The problem —
Every record here must be set down once more, precisely as it reads.

Data shown —
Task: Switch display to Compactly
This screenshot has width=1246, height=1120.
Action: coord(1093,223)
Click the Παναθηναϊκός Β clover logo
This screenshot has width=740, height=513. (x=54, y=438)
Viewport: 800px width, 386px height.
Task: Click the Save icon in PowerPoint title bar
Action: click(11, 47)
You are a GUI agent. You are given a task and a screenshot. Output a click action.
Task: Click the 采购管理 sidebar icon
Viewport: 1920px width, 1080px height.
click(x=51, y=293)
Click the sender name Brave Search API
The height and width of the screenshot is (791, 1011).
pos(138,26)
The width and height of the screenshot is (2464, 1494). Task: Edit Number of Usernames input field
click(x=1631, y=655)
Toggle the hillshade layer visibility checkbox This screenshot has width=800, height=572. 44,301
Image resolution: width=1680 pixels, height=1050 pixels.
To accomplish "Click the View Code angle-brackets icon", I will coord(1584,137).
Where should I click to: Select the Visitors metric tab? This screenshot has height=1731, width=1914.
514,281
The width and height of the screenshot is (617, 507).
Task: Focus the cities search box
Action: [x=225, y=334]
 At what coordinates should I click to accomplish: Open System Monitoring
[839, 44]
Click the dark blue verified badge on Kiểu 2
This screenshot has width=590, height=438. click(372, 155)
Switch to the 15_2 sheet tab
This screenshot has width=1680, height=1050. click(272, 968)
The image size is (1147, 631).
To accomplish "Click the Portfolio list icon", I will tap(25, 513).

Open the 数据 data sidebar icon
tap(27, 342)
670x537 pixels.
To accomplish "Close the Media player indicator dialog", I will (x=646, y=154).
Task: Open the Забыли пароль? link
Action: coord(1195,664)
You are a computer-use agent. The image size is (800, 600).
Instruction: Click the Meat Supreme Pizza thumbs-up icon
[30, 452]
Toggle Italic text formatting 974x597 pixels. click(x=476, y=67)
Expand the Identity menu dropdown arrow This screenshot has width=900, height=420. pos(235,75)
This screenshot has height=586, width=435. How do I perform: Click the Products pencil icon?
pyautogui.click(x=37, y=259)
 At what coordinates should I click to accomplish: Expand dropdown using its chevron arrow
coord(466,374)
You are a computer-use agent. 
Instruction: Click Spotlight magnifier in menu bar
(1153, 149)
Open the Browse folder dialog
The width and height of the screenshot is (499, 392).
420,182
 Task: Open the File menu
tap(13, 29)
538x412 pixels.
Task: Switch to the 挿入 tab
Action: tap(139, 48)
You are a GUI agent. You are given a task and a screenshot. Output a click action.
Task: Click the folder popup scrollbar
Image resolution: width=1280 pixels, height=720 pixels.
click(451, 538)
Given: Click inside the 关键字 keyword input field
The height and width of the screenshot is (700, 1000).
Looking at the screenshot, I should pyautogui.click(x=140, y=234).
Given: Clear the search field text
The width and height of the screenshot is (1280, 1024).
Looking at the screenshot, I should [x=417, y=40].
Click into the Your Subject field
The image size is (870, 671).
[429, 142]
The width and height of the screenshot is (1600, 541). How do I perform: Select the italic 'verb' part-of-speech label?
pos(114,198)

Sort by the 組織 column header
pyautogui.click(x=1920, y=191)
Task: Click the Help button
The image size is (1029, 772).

Written response —
Task: Switch display to Compactly
This screenshot has width=1246, height=1120.
Action: coord(1093,223)
Click the Παναθηναϊκός Β clover logo
This screenshot has width=740, height=513. (x=54, y=438)
Viewport: 800px width, 386px height.
Task: Click the Save icon in PowerPoint title bar
Action: click(11, 47)
You are a GUI agent. You are given a task and a screenshot. Output a click action.
Task: Click the 采购管理 sidebar icon
Viewport: 1920px width, 1080px height.
click(x=51, y=293)
Click the sender name Brave Search API
The height and width of the screenshot is (791, 1011).
pos(138,26)
The width and height of the screenshot is (2464, 1494). Task: Edit Number of Usernames input field
click(x=1631, y=655)
Toggle the hillshade layer visibility checkbox This screenshot has width=800, height=572. 44,301
Image resolution: width=1680 pixels, height=1050 pixels.
To accomplish "Click the View Code angle-brackets icon", I will coord(1584,137).
Where should I click to: Select the Visitors metric tab? This screenshot has height=1731, width=1914.
514,281
The width and height of the screenshot is (617, 507).
Task: Focus the cities search box
Action: [x=225, y=334]
 At what coordinates should I click to accomplish: Open System Monitoring
[839, 44]
Click the dark blue verified badge on Kiểu 2
This screenshot has width=590, height=438. click(372, 155)
Switch to the 15_2 sheet tab
This screenshot has width=1680, height=1050. click(272, 968)
The image size is (1147, 631).
To accomplish "Click the Portfolio list icon", I will tap(25, 513).

Open the 数据 data sidebar icon
tap(27, 342)
670x537 pixels.
To accomplish "Close the Media player indicator dialog", I will (x=646, y=154).
Task: Open the Забыли пароль? link
Action: coord(1195,664)
You are a computer-use agent. The image size is (800, 600).
Instruction: Click the Meat Supreme Pizza thumbs-up icon
[30, 452]
Toggle Italic text formatting 974x597 pixels. click(x=476, y=67)
Expand the Identity menu dropdown arrow This screenshot has width=900, height=420. pos(235,75)
This screenshot has height=586, width=435. How do I perform: Click the Products pencil icon?
pyautogui.click(x=37, y=259)
 At what coordinates should I click to accomplish: Expand dropdown using its chevron arrow
coord(466,374)
You are a computer-use agent. 
Instruction: Click Spotlight magnifier in menu bar
(1153, 149)
Open the Browse folder dialog
The width and height of the screenshot is (499, 392).
420,182
 Task: Open the File menu
tap(13, 29)
538x412 pixels.
Task: Switch to the 挿入 tab
Action: tap(139, 48)
You are a GUI agent. You are given a task and a screenshot. Output a click action.
Task: Click the folder popup scrollbar
Image resolution: width=1280 pixels, height=720 pixels.
click(451, 538)
Given: Click inside the 关键字 keyword input field
The height and width of the screenshot is (700, 1000).
Looking at the screenshot, I should pyautogui.click(x=140, y=234).
Given: Clear the search field text
The width and height of the screenshot is (1280, 1024).
Looking at the screenshot, I should [x=417, y=40].
Click into the Your Subject field
The image size is (870, 671).
[429, 142]
The width and height of the screenshot is (1600, 541). How do I perform: Select the italic 'verb' part-of-speech label?
pos(114,198)

Sort by the 組織 column header
pyautogui.click(x=1920, y=191)
Task: Click the Help button
The image size is (1029, 772).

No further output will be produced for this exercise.